Your goal:
Please edit the records from the start down to the line containing "pyautogui.click(x=849, y=36)", replacing "slider handle" with "slider thumb" and leaving everything else unchanged. Give back only those lines.

Data for the task:
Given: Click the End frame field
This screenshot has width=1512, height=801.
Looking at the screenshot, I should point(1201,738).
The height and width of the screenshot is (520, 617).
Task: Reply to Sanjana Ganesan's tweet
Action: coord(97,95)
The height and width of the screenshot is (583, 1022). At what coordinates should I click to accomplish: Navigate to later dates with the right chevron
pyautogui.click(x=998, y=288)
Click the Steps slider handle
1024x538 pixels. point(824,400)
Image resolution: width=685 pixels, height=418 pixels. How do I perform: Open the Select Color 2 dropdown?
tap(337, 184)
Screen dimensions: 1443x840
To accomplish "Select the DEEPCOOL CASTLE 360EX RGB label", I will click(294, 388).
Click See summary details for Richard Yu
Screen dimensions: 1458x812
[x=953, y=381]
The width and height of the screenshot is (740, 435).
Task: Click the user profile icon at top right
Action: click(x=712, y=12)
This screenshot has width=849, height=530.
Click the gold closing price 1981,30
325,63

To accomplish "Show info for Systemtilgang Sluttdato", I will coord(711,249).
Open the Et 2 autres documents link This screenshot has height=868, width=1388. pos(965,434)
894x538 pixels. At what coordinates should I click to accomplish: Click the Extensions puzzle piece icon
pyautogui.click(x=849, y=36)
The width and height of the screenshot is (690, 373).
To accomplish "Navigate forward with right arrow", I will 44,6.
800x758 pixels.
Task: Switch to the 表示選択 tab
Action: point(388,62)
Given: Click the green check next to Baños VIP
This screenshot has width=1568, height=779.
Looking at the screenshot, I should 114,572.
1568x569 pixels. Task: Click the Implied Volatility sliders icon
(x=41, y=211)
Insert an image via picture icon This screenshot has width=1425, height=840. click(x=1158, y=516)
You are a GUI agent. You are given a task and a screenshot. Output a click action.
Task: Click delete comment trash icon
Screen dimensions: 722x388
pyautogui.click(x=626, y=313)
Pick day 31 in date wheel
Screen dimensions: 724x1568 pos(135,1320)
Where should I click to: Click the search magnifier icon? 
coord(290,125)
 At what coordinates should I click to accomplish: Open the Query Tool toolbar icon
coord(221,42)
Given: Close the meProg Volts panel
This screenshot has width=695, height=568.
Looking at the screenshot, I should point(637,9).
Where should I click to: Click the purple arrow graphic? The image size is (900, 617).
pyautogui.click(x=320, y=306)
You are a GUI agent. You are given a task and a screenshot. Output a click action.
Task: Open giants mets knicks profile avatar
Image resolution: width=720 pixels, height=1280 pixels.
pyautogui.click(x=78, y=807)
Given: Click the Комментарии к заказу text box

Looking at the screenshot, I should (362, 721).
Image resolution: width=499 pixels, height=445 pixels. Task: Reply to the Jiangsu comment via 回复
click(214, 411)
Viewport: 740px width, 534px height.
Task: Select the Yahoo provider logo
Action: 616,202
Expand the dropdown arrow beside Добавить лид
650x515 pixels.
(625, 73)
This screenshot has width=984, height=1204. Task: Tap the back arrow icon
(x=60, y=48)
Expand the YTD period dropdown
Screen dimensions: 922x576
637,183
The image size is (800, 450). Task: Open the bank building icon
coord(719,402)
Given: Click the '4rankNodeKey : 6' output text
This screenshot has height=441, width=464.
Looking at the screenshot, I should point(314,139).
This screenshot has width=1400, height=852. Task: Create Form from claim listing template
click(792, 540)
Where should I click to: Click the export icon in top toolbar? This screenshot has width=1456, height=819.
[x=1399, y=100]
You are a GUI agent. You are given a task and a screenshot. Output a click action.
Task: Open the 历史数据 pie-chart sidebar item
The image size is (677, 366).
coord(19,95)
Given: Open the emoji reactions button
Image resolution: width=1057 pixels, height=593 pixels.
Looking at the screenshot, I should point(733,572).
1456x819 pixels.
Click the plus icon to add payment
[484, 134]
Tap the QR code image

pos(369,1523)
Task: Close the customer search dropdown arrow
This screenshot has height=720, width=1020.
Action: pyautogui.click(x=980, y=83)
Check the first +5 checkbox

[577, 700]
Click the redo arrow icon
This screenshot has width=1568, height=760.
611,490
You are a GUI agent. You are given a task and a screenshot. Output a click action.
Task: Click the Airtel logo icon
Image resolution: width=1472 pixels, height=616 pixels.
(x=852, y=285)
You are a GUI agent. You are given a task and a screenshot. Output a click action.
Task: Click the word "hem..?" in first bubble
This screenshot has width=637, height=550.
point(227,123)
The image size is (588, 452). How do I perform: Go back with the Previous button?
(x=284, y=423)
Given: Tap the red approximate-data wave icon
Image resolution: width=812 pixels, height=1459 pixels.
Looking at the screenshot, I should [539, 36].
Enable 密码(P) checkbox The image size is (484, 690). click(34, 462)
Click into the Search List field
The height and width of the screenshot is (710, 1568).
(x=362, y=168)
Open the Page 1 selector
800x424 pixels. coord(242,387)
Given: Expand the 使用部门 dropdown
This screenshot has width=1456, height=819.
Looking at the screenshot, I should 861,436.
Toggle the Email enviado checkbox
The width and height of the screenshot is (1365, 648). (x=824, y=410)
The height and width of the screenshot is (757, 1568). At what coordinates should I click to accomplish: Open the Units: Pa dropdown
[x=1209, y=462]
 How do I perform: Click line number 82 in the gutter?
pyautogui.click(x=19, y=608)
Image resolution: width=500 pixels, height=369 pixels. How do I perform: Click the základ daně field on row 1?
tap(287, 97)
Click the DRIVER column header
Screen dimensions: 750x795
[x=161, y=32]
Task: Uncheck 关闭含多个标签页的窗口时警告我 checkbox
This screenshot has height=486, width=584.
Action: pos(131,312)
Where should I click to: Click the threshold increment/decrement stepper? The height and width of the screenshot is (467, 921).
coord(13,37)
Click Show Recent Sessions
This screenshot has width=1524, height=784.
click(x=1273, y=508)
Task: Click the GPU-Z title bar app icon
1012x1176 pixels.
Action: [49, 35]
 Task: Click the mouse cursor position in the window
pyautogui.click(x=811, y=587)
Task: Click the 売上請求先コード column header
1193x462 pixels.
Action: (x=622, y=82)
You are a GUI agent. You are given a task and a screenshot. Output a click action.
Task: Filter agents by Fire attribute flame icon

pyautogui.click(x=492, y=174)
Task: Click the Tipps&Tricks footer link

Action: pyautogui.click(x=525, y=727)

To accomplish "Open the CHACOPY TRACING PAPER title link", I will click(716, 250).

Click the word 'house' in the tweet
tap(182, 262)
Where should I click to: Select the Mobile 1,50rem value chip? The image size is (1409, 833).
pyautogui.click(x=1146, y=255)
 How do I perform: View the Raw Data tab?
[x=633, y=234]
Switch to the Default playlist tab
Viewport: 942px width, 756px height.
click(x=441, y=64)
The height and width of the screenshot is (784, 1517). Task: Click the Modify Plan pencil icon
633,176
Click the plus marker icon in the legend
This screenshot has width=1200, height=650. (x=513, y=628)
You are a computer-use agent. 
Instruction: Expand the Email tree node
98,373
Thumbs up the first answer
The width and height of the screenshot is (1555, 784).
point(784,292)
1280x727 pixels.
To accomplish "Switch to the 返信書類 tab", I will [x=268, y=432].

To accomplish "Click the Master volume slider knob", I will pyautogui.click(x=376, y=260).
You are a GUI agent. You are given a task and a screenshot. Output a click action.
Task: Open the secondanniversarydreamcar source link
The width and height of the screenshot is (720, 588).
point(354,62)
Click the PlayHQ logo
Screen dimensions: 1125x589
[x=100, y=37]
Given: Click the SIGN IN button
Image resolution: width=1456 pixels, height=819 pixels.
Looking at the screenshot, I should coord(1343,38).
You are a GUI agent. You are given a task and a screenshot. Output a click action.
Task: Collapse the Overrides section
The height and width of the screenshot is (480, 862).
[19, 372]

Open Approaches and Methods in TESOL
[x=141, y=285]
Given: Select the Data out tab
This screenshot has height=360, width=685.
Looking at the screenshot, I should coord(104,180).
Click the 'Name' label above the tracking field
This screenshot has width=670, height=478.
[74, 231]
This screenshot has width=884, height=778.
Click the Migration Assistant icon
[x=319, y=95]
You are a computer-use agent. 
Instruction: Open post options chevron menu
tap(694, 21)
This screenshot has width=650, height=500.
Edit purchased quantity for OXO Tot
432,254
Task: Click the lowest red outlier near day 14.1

Answer to this task:
Given: Click the End frame field
This screenshot has width=1512, height=801.
Looking at the screenshot, I should point(1201,738).
The height and width of the screenshot is (520, 617).
Task: Reply to Sanjana Ganesan's tweet
Action: coord(97,95)
The height and width of the screenshot is (583, 1022). At what coordinates should I click to accomplish: Navigate to later dates with the right chevron
pyautogui.click(x=998, y=288)
Click the Steps slider thumb
1024x538 pixels. point(824,400)
Image resolution: width=685 pixels, height=418 pixels. How do I perform: Open the Select Color 2 dropdown?
tap(337, 184)
Screen dimensions: 1443x840
To accomplish "Select the DEEPCOOL CASTLE 360EX RGB label", I will click(294, 388).
Click See summary details for Richard Yu
Screen dimensions: 1458x812
[x=953, y=381]
The width and height of the screenshot is (740, 435).
Task: Click the user profile icon at top right
Action: click(x=712, y=12)
This screenshot has width=849, height=530.
Click the gold closing price 1981,30
325,63

To accomplish "Show info for Systemtilgang Sluttdato", I will coord(711,249).
Open the Et 2 autres documents link This screenshot has height=868, width=1388. pos(965,434)
894x538 pixels. At what coordinates should I click to accomplish: Click the Extensions puzzle piece icon
pyautogui.click(x=849, y=36)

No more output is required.